#### JOB:
Update the lines below by replacing every occurrence of "computer-use agent" with "screen navigation assistant", leaving everything else unchanged.

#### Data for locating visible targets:
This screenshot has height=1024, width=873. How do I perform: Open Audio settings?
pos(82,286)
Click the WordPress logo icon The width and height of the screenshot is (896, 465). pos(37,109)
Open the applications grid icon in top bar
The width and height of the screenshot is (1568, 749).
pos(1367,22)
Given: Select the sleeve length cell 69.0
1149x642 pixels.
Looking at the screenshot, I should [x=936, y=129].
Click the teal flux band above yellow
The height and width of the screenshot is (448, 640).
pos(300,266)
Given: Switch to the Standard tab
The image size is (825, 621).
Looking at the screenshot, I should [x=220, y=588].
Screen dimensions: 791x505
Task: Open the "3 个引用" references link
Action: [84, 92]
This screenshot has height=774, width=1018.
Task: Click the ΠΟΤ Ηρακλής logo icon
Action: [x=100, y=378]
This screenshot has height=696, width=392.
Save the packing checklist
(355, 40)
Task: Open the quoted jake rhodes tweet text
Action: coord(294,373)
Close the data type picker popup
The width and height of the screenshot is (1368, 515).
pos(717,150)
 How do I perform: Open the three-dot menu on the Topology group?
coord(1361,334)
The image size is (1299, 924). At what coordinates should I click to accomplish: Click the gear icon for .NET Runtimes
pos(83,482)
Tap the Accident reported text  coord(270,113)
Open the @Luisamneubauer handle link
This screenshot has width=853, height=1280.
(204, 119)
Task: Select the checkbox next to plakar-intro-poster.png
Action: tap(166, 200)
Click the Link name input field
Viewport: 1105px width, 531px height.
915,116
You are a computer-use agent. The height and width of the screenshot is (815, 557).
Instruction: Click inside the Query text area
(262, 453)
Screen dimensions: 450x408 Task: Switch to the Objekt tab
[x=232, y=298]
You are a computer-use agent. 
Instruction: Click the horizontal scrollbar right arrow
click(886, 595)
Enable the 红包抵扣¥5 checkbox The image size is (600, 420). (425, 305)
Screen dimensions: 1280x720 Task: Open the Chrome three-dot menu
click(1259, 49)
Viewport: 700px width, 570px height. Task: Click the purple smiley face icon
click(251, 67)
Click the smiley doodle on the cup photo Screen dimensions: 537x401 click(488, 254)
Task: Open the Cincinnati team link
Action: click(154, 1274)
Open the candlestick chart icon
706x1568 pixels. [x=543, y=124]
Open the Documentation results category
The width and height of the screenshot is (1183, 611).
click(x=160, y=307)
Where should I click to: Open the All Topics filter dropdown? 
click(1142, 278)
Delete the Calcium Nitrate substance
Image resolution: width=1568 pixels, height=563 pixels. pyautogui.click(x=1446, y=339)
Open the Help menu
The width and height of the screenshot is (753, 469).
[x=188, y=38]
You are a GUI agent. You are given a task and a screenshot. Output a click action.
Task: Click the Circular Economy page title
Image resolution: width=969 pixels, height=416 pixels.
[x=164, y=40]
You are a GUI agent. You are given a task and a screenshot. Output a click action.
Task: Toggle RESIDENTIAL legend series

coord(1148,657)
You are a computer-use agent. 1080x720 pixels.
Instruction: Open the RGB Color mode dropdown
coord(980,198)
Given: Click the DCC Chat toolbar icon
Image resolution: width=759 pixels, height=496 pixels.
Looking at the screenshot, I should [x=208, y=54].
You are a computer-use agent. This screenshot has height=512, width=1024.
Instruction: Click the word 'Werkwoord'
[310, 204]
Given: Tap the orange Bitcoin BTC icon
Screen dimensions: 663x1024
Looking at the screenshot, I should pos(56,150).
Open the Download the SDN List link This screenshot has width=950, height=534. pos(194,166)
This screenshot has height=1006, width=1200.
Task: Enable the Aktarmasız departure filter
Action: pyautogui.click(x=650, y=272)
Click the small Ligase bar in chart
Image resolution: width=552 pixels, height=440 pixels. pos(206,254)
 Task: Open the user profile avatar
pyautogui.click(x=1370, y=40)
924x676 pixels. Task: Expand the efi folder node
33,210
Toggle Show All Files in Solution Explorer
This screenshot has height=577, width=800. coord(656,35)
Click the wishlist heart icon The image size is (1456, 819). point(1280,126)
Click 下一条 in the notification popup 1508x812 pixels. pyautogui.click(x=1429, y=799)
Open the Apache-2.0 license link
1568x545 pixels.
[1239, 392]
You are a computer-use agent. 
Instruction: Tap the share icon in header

#### RESPONSE TO THIS EXERCISE:
This screenshot has height=1024, width=873. How do I perform: Open Audio settings?
pos(82,286)
Click the WordPress logo icon The width and height of the screenshot is (896, 465). pos(37,109)
Open the applications grid icon in top bar
The width and height of the screenshot is (1568, 749).
pos(1367,22)
Given: Select the sleeve length cell 69.0
1149x642 pixels.
Looking at the screenshot, I should [x=936, y=129].
Click the teal flux band above yellow
The height and width of the screenshot is (448, 640).
pos(300,266)
Given: Switch to the Standard tab
The image size is (825, 621).
Looking at the screenshot, I should [x=220, y=588].
Screen dimensions: 791x505
Task: Open the "3 个引用" references link
Action: [84, 92]
This screenshot has height=774, width=1018.
Task: Click the ΠΟΤ Ηρακλής logo icon
Action: [x=100, y=378]
This screenshot has height=696, width=392.
Save the packing checklist
(355, 40)
Task: Open the quoted jake rhodes tweet text
Action: coord(294,373)
Close the data type picker popup
The width and height of the screenshot is (1368, 515).
pos(717,150)
 How do I perform: Open the three-dot menu on the Topology group?
coord(1361,334)
The image size is (1299, 924). At what coordinates should I click to accomplish: Click the gear icon for .NET Runtimes
pos(83,482)
Tap the Accident reported text  coord(270,113)
Open the @Luisamneubauer handle link
This screenshot has width=853, height=1280.
(204, 119)
Task: Select the checkbox next to plakar-intro-poster.png
Action: tap(166, 200)
Click the Link name input field
Viewport: 1105px width, 531px height.
915,116
You are a screen navigation assistant. The height and width of the screenshot is (815, 557).
Instruction: Click inside the Query text area
(262, 453)
Screen dimensions: 450x408 Task: Switch to the Objekt tab
[x=232, y=298]
You are a screen navigation assistant. 
Instruction: Click the horizontal scrollbar right arrow
click(886, 595)
Enable the 红包抵扣¥5 checkbox The image size is (600, 420). (425, 305)
Screen dimensions: 1280x720 Task: Open the Chrome three-dot menu
click(1259, 49)
Viewport: 700px width, 570px height. Task: Click the purple smiley face icon
click(251, 67)
Click the smiley doodle on the cup photo Screen dimensions: 537x401 click(488, 254)
Task: Open the Cincinnati team link
Action: click(154, 1274)
Open the candlestick chart icon
706x1568 pixels. [x=543, y=124]
Open the Documentation results category
The width and height of the screenshot is (1183, 611).
click(x=160, y=307)
Where should I click to: Open the All Topics filter dropdown? 
click(1142, 278)
Delete the Calcium Nitrate substance
Image resolution: width=1568 pixels, height=563 pixels. pyautogui.click(x=1446, y=339)
Open the Help menu
The width and height of the screenshot is (753, 469).
[x=188, y=38]
You are a GUI agent. You are given a task and a screenshot. Output a click action.
Task: Click the Circular Economy page title
Image resolution: width=969 pixels, height=416 pixels.
[x=164, y=40]
You are a GUI agent. You are given a task and a screenshot. Output a click action.
Task: Toggle RESIDENTIAL legend series

coord(1148,657)
You are a screen navigation assistant. 1080x720 pixels.
Instruction: Open the RGB Color mode dropdown
coord(980,198)
Given: Click the DCC Chat toolbar icon
Image resolution: width=759 pixels, height=496 pixels.
Looking at the screenshot, I should [x=208, y=54].
You are a screen navigation assistant. This screenshot has height=512, width=1024.
Instruction: Click the word 'Werkwoord'
[310, 204]
Given: Tap the orange Bitcoin BTC icon
Screen dimensions: 663x1024
Looking at the screenshot, I should pos(56,150).
Open the Download the SDN List link This screenshot has width=950, height=534. pos(194,166)
This screenshot has height=1006, width=1200.
Task: Enable the Aktarmasız departure filter
Action: pyautogui.click(x=650, y=272)
Click the small Ligase bar in chart
Image resolution: width=552 pixels, height=440 pixels. pos(206,254)
 Task: Open the user profile avatar
pyautogui.click(x=1370, y=40)
924x676 pixels. Task: Expand the efi folder node
33,210
Toggle Show All Files in Solution Explorer
This screenshot has height=577, width=800. coord(656,35)
Click the wishlist heart icon The image size is (1456, 819). point(1280,126)
Click 下一条 in the notification popup 1508x812 pixels. pyautogui.click(x=1429, y=799)
Open the Apache-2.0 license link
1568x545 pixels.
[1239, 392]
You are a screen navigation assistant. 
Instruction: Tap the share icon in header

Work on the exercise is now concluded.